The door slammed behind her. Matt shrugged and tossed the fifth dart, which barely touched the outer rim of the paint. That was better. As he rose to collect the darts for another try, the door opened again.
“What I came in here to say was,” Concha announced, as formally as Bunyan, “Sister Ursula came back from church with the family and she wants to know if you’re too busy or can she speak with you.”
“With me? What on earth for?”
“I didn’t presume to ask. Will you see her?”
“Of course.”
“I’ll tell her.” Concha paused in the doorway. “Please. Do you think I’m an idiot?”
“Yes,” said Matt flatly.
She smiled—a smile as bright as it was unexpected. “Good,” she said.
It was odd, Matt reflected, that you always thought of Sister Ursula in the singular but she existed, so to speak, in the plural. You never saw her alone; there was inevitably Sister Felicitas, who did nothing, who said nothing, but whose presence presumably satisfied some regulation of the order.

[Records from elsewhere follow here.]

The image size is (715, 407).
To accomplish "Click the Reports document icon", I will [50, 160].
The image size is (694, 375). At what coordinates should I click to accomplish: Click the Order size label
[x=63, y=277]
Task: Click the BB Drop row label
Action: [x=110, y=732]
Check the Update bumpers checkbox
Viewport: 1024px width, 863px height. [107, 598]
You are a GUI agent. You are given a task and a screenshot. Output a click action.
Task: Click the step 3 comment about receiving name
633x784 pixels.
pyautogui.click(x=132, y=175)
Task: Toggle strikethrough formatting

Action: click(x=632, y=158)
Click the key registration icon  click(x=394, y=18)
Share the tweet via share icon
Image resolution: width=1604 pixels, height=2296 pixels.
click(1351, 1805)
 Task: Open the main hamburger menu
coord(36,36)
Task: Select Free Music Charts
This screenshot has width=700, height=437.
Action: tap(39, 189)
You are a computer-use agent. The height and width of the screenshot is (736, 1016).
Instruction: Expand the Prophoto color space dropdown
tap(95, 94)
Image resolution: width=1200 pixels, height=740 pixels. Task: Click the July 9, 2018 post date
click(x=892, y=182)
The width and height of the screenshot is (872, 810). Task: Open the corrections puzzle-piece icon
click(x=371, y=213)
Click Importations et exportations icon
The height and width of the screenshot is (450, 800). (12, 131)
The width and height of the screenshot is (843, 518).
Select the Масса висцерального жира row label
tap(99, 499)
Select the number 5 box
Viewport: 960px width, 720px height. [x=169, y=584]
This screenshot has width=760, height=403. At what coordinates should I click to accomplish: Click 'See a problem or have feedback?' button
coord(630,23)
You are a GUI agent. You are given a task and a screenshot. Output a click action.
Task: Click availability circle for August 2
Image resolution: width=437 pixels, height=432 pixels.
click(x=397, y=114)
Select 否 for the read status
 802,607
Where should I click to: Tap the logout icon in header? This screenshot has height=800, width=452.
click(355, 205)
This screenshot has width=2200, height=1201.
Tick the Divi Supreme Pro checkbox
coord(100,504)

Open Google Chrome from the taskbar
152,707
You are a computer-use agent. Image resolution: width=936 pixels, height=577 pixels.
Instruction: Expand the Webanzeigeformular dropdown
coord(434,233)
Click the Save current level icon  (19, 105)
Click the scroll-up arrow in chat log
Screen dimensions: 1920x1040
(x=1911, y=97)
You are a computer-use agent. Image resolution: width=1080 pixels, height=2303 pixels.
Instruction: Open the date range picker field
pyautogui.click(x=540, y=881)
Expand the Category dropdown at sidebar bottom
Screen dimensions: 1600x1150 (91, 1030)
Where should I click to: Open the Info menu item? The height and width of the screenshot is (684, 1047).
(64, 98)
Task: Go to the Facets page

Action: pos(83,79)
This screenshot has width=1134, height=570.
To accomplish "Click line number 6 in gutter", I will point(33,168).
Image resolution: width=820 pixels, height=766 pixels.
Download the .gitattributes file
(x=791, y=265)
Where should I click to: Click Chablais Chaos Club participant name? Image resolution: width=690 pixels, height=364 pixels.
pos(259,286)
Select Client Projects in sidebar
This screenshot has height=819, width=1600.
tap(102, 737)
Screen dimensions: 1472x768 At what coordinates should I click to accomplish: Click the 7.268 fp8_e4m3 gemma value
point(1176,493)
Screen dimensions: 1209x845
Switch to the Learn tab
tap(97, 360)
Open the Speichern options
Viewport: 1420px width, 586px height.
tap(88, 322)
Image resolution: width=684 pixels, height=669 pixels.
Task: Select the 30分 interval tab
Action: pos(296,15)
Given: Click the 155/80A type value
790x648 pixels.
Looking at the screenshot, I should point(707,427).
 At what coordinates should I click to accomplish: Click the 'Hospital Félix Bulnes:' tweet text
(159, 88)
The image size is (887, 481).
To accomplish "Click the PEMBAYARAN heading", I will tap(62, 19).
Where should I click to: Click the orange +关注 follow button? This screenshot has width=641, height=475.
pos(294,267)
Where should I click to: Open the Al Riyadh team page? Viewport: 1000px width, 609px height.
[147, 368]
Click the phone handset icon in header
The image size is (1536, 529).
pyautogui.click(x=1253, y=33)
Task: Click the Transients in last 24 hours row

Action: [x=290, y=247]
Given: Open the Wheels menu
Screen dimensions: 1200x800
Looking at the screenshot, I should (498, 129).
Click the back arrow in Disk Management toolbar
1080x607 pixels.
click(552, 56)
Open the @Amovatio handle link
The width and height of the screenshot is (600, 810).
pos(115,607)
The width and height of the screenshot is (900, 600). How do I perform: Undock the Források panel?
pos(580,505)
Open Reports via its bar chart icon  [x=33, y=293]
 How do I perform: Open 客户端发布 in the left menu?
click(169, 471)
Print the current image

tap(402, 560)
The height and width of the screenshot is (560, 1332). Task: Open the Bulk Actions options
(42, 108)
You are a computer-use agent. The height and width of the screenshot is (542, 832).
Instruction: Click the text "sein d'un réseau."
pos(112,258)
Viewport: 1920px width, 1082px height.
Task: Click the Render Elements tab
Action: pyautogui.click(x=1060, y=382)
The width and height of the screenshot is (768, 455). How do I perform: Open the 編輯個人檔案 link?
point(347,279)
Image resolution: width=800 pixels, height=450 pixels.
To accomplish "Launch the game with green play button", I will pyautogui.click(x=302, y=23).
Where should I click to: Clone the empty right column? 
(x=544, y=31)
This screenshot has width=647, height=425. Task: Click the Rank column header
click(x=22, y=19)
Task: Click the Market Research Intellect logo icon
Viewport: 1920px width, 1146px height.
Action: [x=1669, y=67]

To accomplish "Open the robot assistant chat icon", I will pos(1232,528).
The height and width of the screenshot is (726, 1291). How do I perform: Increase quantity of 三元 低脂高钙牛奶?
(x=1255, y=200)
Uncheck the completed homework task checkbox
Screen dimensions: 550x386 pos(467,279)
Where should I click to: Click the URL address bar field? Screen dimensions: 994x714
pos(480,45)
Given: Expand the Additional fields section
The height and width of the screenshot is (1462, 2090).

Matt rose as the nuns entered and seated themselves on the couch. “Please sit down, Mr. Duncan,” Sister Ursula began. “I take it you are wondering why I should so expressly want to see you?”
“I’ll admit I am.”
“Then let us waste no time on courtesies. I want to see you because I understand from the family that you are acting as a sort of unofficial aide to Lieutenant Marshall. Is that true?”
“If you lay plenty of stress on the unofficial, yes.”
“Good. I should have liked to approach the Lieutenant himself, but I fear that the Mother Superior might not consider that a suitable mission. However, it was natural that we should attend the funeral, and if I can talk with you on the same visit … You see, Mr. Duncan, I am going to find the murderer of Wolfe Harrigan.”